Failure to Provide Timely Incontinence Care and Document Refusals
Penalty
Summary
The facility failed to provide adequate and timely incontinence care for two residents who were dependent on staff for activities of daily living. One resident with diagnoses including paranoid schizophrenia and anxiety reported being left in a saturated brief for an entire day shift, with no incontinence care provided by the assigned CNA. The resident stated he did not refuse care, and this was corroborated by the night shift CNA, who found the resident and his bedding soaked with urine and provided immediate care. The day shift CNA admitted she did not know the resident was incontinent and did not receive a report about his needs, leading to a lack of care throughout her shift. She later reported to the ADON that the resident refused care, but this was not documented during the shift, and no interventions or escalation were attempted at the time. Another resident with dementia and anxiety, who was known to be resistant to care, was found in bed without clothes or an incontinence brief, lying on saturated sheets and pads. The resident stated she removed her soiled clothing and brief due to being wet with urine. The night shift CNA reported that the resident refused care and threw soiled items at her, but there was no documentation of the refusal or of any interventions attempted to provide incontinence care overnight.
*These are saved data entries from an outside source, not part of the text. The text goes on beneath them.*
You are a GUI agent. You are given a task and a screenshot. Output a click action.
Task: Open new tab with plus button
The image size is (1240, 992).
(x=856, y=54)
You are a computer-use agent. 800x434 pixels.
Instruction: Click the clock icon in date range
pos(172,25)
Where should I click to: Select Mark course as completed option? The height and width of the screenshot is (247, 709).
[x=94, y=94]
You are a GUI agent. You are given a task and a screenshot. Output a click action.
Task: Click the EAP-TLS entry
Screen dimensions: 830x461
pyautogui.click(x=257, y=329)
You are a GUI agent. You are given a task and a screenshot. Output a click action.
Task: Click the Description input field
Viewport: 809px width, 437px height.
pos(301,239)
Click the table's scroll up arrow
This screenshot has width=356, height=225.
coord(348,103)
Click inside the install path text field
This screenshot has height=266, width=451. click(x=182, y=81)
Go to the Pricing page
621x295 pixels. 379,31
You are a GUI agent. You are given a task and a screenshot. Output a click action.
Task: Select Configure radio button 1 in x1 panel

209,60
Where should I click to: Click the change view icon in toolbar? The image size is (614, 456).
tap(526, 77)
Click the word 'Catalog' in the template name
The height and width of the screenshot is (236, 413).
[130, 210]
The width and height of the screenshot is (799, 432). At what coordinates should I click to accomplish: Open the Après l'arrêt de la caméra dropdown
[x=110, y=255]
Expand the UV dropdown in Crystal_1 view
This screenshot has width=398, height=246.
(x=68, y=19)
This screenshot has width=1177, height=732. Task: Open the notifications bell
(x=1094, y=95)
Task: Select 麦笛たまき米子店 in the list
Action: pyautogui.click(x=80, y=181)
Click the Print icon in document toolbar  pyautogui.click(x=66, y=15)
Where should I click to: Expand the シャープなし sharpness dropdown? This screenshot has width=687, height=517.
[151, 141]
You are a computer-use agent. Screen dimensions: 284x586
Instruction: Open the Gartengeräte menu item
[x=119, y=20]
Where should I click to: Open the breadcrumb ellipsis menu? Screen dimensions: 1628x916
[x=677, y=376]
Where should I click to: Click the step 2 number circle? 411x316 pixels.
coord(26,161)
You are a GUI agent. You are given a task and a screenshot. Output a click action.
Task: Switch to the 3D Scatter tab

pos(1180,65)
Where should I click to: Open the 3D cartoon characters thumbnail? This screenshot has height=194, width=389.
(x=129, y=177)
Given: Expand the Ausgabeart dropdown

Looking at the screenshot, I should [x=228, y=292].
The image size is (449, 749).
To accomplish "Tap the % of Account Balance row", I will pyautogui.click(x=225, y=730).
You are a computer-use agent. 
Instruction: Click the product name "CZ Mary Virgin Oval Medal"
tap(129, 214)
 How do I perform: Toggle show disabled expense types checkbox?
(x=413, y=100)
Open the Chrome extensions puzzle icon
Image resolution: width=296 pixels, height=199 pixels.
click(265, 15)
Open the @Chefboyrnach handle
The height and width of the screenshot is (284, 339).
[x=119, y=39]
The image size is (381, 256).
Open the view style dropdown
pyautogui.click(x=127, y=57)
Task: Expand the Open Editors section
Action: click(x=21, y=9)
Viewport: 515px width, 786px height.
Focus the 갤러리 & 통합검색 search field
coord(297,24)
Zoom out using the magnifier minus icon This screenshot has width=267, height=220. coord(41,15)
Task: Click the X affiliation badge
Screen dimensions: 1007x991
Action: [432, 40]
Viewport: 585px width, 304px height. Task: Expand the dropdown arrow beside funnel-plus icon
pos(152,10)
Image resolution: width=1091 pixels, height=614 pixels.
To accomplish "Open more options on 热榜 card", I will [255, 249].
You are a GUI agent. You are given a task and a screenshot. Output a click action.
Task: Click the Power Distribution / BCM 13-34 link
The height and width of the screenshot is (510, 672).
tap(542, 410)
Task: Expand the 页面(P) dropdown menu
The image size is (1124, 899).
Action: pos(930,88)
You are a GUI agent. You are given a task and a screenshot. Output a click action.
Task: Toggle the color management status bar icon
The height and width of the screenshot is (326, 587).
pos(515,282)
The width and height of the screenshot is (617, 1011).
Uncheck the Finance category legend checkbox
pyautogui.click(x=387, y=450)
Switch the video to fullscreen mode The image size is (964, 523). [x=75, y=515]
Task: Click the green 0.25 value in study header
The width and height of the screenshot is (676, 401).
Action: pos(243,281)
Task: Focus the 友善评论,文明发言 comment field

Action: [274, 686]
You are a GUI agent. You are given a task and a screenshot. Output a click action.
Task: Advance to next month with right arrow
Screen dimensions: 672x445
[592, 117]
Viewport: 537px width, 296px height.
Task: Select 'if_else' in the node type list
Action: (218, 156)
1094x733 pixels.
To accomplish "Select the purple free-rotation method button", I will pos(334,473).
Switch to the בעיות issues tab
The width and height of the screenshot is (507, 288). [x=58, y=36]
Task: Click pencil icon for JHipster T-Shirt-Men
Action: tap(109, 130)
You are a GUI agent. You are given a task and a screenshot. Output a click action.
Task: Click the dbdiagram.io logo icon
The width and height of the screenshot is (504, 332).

The day shift CNA did not provide care in the morning, stating she did not want to wake the resident and was unaware of the resident's condition or lack of clothing. When care was finally provided, the resident was cooperative and received incontinence care and clean linens. Facility policies required CNAs to provide incontinence care every two hours and as needed, and to document refusals of care, including interventions attempted and notification of the charge nurse and provider. In both cases, staff failed to follow these policies, resulting in residents remaining in soiled conditions for extended periods without appropriate documentation or escalation. There was also a lack of communication during shift changes, leading to gaps in care and failure to meet residents' needs.